* _Task requirements_:
Quote everything from the line containing "The height and width of the screenshot is (721, 1560)." down to the line containing "Looking at the screenshot, I should (x=133, y=51)." in the listing below, word for word.

________________

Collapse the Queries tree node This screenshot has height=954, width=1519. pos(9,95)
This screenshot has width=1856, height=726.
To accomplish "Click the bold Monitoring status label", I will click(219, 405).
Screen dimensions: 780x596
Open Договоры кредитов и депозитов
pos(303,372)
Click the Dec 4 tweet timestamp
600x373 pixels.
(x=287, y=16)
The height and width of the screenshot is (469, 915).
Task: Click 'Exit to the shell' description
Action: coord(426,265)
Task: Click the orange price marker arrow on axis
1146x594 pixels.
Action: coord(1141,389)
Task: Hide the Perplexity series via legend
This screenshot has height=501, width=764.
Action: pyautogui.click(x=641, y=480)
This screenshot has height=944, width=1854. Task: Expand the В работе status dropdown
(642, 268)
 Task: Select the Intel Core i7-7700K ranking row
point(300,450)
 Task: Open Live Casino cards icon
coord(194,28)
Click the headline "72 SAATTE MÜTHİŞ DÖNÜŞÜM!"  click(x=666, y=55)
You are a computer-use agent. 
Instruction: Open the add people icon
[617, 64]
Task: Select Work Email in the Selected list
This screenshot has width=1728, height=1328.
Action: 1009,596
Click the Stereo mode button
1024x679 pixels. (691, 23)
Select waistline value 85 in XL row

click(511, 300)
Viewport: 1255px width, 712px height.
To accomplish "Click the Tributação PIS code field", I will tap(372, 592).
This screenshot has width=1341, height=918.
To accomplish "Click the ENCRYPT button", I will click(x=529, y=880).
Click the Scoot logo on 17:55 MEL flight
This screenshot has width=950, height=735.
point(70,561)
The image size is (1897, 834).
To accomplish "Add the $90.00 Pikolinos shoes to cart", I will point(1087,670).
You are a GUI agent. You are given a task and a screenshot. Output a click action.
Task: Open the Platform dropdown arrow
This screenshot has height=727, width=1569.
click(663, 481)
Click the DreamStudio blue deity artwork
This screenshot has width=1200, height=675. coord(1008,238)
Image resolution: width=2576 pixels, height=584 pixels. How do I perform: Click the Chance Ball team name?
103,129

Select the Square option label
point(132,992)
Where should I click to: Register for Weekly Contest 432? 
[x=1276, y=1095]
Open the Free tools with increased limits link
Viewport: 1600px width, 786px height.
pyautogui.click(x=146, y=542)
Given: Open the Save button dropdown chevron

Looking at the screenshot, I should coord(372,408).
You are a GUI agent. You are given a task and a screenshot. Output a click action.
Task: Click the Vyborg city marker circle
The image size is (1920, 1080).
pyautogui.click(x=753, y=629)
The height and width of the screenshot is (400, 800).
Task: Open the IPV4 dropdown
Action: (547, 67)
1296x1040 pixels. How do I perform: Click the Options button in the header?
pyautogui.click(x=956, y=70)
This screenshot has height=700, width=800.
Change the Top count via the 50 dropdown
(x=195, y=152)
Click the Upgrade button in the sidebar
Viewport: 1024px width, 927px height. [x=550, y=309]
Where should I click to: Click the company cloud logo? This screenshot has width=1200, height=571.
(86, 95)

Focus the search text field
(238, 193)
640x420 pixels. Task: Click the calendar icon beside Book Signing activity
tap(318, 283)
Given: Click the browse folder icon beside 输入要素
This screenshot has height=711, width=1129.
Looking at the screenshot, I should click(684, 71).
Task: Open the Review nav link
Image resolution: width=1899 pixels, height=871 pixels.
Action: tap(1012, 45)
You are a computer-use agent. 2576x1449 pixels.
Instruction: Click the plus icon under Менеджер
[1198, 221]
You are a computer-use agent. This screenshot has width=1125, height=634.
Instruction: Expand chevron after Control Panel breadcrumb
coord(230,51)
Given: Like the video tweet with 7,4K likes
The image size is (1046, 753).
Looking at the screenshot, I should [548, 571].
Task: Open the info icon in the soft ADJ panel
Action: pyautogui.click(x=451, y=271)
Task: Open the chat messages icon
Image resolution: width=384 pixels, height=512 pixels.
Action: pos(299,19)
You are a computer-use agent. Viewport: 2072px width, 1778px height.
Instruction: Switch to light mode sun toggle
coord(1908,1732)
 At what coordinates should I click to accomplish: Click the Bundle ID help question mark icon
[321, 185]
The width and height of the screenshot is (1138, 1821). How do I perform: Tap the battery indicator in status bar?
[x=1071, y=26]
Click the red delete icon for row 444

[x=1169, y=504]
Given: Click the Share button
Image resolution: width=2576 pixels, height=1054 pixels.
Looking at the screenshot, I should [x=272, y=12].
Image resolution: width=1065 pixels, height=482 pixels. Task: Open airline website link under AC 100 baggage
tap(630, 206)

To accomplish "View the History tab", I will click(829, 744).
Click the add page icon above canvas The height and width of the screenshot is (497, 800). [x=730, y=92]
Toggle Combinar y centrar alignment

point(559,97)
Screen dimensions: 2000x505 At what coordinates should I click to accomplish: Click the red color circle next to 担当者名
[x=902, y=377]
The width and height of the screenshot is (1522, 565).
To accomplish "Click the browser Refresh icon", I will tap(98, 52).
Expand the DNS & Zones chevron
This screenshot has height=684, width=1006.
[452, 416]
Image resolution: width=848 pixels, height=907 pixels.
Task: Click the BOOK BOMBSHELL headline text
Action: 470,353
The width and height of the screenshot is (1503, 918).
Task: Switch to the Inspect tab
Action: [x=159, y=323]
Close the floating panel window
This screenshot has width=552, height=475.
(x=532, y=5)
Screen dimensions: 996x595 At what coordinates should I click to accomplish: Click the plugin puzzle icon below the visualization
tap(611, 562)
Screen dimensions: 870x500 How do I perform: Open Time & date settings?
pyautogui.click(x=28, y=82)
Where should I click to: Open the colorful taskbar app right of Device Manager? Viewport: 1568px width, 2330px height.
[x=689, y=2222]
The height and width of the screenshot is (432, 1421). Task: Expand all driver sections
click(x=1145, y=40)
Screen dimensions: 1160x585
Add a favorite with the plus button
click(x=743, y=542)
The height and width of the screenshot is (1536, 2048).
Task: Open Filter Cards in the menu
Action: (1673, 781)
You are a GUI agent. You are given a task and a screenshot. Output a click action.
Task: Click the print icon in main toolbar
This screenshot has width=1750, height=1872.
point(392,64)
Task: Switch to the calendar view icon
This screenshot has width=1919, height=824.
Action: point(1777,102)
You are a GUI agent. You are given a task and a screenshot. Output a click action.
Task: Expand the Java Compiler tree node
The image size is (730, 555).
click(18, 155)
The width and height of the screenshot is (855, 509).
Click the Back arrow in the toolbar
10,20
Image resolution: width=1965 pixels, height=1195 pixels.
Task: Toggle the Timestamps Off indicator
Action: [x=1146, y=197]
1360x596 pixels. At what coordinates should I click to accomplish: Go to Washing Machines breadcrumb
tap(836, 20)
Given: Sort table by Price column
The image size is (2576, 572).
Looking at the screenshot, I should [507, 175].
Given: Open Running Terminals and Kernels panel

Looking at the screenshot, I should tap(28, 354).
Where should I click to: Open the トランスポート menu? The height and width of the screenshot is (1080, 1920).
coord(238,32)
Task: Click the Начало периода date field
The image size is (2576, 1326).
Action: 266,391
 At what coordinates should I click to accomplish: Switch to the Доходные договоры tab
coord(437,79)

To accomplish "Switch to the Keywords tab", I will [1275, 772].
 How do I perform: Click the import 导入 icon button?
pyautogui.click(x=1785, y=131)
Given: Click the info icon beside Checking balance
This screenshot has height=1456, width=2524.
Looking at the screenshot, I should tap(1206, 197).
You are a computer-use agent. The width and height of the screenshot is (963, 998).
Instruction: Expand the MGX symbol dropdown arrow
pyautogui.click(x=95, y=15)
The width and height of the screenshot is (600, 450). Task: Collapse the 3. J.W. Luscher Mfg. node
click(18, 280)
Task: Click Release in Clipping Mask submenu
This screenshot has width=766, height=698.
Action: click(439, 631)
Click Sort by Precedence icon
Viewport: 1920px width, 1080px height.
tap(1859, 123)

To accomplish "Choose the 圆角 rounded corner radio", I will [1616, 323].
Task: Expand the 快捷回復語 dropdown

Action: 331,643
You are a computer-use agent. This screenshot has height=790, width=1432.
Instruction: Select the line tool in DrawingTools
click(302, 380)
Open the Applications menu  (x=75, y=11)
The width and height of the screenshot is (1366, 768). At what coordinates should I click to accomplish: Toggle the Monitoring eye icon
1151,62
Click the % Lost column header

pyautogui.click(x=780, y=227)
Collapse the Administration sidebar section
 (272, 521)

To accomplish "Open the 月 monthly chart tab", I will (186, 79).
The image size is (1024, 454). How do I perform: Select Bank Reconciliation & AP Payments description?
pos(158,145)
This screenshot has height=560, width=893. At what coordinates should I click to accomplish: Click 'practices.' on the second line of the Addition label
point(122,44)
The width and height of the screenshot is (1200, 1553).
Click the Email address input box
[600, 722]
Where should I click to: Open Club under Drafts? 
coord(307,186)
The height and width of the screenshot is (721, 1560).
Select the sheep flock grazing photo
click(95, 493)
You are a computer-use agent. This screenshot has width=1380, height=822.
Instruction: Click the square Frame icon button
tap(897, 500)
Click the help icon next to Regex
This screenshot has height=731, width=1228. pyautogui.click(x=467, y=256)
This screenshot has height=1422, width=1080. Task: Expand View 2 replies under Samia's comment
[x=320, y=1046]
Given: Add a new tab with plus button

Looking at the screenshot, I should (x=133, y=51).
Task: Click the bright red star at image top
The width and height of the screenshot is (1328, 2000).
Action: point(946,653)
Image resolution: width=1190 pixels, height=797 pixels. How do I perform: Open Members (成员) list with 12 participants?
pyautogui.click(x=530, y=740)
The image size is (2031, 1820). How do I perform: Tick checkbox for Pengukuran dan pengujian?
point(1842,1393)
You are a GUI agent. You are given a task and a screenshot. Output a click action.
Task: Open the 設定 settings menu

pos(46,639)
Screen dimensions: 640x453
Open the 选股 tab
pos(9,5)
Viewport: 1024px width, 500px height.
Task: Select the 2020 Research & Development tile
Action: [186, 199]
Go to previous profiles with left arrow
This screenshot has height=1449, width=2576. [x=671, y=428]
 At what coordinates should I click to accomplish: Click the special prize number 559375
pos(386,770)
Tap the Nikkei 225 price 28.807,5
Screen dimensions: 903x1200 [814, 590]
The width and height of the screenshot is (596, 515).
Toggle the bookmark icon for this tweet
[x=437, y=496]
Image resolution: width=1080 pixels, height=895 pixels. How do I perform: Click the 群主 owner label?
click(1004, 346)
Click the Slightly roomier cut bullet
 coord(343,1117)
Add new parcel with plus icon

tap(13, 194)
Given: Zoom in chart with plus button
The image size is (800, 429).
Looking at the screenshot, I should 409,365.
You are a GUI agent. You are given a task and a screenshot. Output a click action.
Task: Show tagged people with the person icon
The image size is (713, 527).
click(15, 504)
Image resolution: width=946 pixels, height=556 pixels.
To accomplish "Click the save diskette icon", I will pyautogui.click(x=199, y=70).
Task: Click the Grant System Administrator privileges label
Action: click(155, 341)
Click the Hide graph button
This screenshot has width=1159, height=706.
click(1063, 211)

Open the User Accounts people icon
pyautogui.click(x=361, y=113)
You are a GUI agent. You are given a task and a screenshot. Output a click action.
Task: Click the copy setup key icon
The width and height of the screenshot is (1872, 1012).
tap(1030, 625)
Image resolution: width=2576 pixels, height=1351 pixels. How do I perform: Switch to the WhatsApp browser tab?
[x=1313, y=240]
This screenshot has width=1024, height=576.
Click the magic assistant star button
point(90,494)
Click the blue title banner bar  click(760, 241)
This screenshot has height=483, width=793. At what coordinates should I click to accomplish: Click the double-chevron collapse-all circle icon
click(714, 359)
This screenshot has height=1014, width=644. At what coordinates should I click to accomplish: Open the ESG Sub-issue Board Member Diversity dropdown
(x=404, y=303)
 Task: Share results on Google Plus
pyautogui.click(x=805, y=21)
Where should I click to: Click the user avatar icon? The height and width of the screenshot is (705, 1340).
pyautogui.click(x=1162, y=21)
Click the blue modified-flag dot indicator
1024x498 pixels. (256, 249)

________________

* _Output of the exercise_:
The height and width of the screenshot is (721, 1560).
Select the sheep flock grazing photo
click(95, 493)
You are a computer-use agent. This screenshot has width=1380, height=822.
Instruction: Click the square Frame icon button
tap(897, 500)
Click the help icon next to Regex
This screenshot has height=731, width=1228. pyautogui.click(x=467, y=256)
This screenshot has height=1422, width=1080. Task: Expand View 2 replies under Samia's comment
[x=320, y=1046]
Given: Add a new tab with plus button

Looking at the screenshot, I should (x=133, y=51).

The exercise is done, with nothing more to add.